## [Provided records]
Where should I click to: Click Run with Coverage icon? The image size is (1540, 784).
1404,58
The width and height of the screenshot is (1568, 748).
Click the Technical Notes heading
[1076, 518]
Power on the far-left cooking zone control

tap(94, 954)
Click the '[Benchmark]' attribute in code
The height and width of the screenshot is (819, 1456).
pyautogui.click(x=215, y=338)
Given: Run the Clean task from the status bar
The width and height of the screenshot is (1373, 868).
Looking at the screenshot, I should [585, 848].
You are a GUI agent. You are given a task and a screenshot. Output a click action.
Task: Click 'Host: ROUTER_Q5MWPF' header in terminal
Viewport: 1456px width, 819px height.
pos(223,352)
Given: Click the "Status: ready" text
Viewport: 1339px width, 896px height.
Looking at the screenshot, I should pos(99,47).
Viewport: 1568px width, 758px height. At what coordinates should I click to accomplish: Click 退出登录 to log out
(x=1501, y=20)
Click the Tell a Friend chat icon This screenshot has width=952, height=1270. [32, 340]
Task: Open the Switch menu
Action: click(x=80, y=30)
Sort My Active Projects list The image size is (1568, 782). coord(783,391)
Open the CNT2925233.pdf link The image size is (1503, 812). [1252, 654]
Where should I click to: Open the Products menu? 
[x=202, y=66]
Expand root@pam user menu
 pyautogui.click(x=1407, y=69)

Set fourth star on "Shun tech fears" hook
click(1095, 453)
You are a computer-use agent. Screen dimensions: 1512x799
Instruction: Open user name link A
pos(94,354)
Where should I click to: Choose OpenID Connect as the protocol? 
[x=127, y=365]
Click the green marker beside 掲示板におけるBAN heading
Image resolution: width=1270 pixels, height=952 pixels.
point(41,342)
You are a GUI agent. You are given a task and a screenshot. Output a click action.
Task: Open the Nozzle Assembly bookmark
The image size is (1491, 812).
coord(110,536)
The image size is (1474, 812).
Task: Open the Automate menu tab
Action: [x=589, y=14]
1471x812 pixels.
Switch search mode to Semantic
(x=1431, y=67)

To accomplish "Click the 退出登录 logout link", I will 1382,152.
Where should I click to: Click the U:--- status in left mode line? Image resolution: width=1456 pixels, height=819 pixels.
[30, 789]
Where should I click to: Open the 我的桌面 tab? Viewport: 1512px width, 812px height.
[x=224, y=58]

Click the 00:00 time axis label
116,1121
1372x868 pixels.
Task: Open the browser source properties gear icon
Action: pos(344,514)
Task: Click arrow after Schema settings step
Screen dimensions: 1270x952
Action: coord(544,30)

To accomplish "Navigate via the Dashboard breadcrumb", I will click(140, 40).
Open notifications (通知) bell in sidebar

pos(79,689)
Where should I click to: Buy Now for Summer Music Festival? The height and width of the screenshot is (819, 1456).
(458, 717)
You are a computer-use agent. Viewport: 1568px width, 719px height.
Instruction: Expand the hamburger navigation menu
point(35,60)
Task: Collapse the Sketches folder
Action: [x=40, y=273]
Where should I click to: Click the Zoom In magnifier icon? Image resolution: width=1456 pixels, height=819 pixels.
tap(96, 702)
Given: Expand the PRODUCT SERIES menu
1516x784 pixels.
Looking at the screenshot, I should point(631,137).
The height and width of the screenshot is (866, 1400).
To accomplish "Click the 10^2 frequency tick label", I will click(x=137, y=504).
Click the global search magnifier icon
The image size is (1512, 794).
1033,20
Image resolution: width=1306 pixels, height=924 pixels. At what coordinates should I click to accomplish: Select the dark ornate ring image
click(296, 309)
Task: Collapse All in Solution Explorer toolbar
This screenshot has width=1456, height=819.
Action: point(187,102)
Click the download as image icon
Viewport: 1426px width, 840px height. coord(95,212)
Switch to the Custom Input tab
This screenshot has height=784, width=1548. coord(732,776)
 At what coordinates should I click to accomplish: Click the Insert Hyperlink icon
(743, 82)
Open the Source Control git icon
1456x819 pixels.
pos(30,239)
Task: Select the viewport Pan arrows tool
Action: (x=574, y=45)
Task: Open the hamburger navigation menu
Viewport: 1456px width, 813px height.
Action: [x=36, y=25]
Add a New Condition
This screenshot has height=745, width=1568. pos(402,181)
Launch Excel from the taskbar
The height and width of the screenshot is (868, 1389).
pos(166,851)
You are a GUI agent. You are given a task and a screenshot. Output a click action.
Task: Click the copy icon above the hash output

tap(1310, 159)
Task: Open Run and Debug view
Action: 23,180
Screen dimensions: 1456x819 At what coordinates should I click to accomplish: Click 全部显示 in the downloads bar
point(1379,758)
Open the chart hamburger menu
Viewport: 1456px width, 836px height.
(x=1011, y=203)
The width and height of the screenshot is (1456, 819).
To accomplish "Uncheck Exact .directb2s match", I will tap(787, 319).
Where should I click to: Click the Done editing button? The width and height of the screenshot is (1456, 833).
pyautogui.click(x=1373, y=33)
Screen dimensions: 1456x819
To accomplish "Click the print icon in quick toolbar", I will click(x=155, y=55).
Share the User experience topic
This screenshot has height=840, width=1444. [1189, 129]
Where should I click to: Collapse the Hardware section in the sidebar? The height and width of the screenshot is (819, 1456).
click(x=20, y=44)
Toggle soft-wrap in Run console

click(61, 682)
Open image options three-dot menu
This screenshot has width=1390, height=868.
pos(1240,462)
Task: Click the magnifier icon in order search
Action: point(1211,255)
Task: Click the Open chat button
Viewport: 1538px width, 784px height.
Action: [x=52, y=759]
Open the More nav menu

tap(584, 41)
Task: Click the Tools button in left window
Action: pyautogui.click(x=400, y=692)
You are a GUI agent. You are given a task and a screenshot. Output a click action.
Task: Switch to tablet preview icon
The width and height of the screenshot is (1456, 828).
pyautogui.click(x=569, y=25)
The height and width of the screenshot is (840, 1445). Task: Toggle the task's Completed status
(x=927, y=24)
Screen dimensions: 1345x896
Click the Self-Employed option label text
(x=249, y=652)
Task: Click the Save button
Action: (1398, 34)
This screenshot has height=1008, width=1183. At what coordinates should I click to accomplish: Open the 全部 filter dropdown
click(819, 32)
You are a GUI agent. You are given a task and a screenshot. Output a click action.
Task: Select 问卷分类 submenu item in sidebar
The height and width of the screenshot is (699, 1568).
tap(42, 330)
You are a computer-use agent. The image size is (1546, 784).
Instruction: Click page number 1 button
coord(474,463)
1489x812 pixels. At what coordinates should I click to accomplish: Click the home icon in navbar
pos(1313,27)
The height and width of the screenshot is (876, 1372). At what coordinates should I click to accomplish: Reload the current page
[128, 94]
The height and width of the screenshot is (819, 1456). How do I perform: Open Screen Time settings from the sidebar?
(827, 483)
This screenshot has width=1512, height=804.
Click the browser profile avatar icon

## [Task requirements]
Reproduce only the lines between the line containing "The height and width of the screenshot is (699, 1568)." and the last line of the records, those two lines included, exactly.

## [The answer]
The height and width of the screenshot is (699, 1568).
tap(42, 330)
You are a computer-use agent. The image size is (1546, 784).
Instruction: Click page number 1 button
coord(474,463)
1489x812 pixels. At what coordinates should I click to accomplish: Click the home icon in navbar
pos(1313,27)
The height and width of the screenshot is (876, 1372). At what coordinates should I click to accomplish: Reload the current page
[128, 94]
The height and width of the screenshot is (819, 1456). How do I perform: Open Screen Time settings from the sidebar?
(827, 483)
This screenshot has width=1512, height=804.
Click the browser profile avatar icon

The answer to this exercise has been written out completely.